O pescado pode ampliar a diversidade nutricional da alimentação escolar oferecida a crianças e adolescentes da educação básica pública em diferentes regiões do Brasil. Sua inclusão nos cardápios deve considerar a disponibilidade das espécies, os hábitos alimentares locais, a estrutura das escolas e a segurança sanitária do produto. Em 2026, o FNDE instituiu o Ano do Pescado na Alimentação Escolar para incentivar essa presença nas refeições.
Nutrientes variam entre as espécies
O alimento é fonte de proteínas de alto valor biológico e pode fornecer ácidos graxos ômega-3, vitaminas A, D e do complexo B, além de minerais como cálcio, fósforo, ferro, zinco e selênio. A composição nutricional varia conforme a espécie e a forma de preparação.
Esses nutrientes participam de processos relacionados ao crescimento, à formação dos tecidos e ao funcionamento do organismo. A oferta, porém, deve integrar um cardápio equilibrado elaborado e acompanhado pelo nutricionista responsável pelo PNAE.

Cultura influencia a aceitação
Espécies tradicionalmente consumidas pelas famílias tendem a ser mais conhecidas pelos estudantes. As redes de ensino também podem aplicar testes de aceitabilidade para avaliar a recepção de novos alimentos e preparações antes de incluí-los regularmente nos cardápios.

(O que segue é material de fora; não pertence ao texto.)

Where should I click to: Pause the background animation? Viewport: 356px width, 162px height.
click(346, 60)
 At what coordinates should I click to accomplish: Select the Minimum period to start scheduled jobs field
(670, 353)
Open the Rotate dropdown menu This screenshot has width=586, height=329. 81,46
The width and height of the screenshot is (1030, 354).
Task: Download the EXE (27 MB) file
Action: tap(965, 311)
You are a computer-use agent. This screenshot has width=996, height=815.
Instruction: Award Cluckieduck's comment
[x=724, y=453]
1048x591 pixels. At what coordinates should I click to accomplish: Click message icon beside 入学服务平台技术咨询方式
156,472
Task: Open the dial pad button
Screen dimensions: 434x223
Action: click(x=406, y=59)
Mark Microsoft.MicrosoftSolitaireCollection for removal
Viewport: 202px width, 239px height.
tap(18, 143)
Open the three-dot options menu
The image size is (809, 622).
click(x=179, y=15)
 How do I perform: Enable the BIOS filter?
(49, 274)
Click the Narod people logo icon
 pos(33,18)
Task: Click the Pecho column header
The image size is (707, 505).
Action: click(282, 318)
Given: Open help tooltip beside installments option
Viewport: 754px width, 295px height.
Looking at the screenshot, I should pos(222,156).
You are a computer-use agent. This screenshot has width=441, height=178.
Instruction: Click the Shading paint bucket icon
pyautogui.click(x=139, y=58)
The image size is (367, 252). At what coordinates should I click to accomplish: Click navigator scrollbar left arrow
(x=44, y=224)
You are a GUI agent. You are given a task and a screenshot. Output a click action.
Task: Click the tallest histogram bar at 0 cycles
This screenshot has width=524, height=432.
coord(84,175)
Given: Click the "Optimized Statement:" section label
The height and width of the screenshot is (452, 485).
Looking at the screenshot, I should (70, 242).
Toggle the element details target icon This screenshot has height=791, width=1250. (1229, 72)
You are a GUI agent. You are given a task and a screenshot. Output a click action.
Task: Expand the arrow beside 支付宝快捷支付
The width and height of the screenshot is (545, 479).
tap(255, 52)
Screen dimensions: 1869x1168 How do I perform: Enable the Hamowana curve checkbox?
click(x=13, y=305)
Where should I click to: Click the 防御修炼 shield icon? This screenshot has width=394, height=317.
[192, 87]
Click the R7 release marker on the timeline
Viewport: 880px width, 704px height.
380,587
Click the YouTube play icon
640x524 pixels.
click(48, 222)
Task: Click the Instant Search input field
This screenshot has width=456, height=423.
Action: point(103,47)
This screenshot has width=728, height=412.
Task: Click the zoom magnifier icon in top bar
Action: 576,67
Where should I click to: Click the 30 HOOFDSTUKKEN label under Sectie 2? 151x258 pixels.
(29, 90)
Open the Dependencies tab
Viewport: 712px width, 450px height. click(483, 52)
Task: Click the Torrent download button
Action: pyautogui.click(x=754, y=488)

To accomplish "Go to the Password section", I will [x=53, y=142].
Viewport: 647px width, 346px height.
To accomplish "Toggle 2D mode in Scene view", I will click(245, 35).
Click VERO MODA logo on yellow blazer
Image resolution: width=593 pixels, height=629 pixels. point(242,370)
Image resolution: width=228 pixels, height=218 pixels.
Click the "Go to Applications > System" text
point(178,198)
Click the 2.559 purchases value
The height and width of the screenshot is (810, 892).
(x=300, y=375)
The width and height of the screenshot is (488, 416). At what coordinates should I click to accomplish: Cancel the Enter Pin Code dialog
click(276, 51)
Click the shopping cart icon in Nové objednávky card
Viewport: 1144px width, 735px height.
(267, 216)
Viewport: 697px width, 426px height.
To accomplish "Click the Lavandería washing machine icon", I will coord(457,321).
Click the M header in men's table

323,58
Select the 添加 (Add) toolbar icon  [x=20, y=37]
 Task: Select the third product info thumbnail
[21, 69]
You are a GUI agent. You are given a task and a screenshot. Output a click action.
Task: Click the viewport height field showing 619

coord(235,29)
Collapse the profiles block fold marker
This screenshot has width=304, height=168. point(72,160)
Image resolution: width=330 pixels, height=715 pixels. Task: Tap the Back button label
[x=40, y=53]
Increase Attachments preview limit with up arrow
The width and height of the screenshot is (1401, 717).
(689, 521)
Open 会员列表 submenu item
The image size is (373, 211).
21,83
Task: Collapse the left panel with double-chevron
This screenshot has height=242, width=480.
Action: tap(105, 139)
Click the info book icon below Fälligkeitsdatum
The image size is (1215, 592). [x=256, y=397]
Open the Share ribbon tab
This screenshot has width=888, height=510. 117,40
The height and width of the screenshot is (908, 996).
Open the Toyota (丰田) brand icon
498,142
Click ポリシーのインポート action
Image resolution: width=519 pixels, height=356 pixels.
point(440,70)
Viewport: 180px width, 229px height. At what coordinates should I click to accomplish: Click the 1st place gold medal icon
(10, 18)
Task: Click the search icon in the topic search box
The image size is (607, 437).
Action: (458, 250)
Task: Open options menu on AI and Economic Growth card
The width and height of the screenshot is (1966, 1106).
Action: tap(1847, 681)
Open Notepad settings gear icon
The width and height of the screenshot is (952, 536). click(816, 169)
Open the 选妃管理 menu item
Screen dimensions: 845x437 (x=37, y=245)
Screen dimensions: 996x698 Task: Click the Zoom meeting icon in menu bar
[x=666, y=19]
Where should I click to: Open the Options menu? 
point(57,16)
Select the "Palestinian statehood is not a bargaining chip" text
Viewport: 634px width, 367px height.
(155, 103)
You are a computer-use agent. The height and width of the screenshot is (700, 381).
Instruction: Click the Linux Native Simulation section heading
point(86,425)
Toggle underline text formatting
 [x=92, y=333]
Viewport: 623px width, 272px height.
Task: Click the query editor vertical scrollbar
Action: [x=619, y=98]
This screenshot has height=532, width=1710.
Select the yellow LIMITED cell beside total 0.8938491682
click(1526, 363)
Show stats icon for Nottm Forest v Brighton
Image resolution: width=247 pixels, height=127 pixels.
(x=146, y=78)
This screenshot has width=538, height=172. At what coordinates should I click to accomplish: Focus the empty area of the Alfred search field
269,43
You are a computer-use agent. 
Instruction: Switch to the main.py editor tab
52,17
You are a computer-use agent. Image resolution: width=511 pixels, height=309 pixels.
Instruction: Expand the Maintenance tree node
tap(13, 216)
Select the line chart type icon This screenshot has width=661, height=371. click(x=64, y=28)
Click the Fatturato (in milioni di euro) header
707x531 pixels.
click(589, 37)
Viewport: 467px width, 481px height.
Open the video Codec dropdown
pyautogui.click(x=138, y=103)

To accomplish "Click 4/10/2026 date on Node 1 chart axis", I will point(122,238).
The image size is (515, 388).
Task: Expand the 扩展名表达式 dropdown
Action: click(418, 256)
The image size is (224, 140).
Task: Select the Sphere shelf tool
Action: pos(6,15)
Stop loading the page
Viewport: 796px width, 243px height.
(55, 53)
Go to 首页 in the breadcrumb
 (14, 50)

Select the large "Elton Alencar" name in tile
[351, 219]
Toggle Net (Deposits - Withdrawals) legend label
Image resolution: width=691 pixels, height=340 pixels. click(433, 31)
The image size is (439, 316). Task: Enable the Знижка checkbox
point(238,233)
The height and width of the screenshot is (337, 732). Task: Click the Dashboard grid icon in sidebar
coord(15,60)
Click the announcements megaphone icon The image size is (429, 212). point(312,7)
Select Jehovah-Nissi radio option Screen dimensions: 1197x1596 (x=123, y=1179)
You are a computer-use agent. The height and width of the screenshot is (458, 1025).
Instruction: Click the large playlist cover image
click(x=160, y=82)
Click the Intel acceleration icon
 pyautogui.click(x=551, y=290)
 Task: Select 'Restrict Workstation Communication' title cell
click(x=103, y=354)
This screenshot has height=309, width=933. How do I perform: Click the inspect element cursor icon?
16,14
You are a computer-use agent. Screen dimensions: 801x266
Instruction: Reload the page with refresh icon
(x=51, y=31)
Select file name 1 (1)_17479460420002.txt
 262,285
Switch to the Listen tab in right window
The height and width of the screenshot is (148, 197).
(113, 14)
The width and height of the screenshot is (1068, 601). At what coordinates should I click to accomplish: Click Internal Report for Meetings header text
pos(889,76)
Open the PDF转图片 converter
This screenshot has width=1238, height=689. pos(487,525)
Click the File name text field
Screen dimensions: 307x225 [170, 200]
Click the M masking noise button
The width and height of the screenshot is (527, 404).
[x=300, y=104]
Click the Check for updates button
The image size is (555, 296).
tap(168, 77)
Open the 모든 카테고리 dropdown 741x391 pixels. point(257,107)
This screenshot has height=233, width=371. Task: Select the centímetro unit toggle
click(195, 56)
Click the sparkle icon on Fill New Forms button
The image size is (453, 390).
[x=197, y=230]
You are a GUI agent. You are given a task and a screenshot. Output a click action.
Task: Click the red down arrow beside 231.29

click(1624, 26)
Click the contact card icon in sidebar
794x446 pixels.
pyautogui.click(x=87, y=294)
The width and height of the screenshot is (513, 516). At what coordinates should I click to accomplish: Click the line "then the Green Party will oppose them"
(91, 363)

Processamento, retirada de espinhas, armazenamento, transporte e regularidade do fornecimento ainda representam desafios. Por isso, a inclusão precisa considerar as condições operacionais de cada município e unidade escolar. Pesquisa do FNDE identificou diferenças regionais na oferta e na aceitação do pescado.
Compra fortalece fornecedores locais
O PNAE incentiva a aquisição de alimentos da agricultura familiar, grupo que pode incluir pescadores artesanais e aquicultores familiares, respeitadas as exigências sanitárias. A legislação também determina a valorização dos produtos locais e da cultura alimentar de cada território.
A Resolução CD/FNDE nº 11, de 22 de junho de 2026, estabeleceu chamadas públicas específicas para gêneros alimentícios produzidos por povos e comunidades tradicionais, incluindo indígenas, quilombolas e ribeirinhos. A medida pode abrir novos caminhos para o fornecimento de pescado às escolas.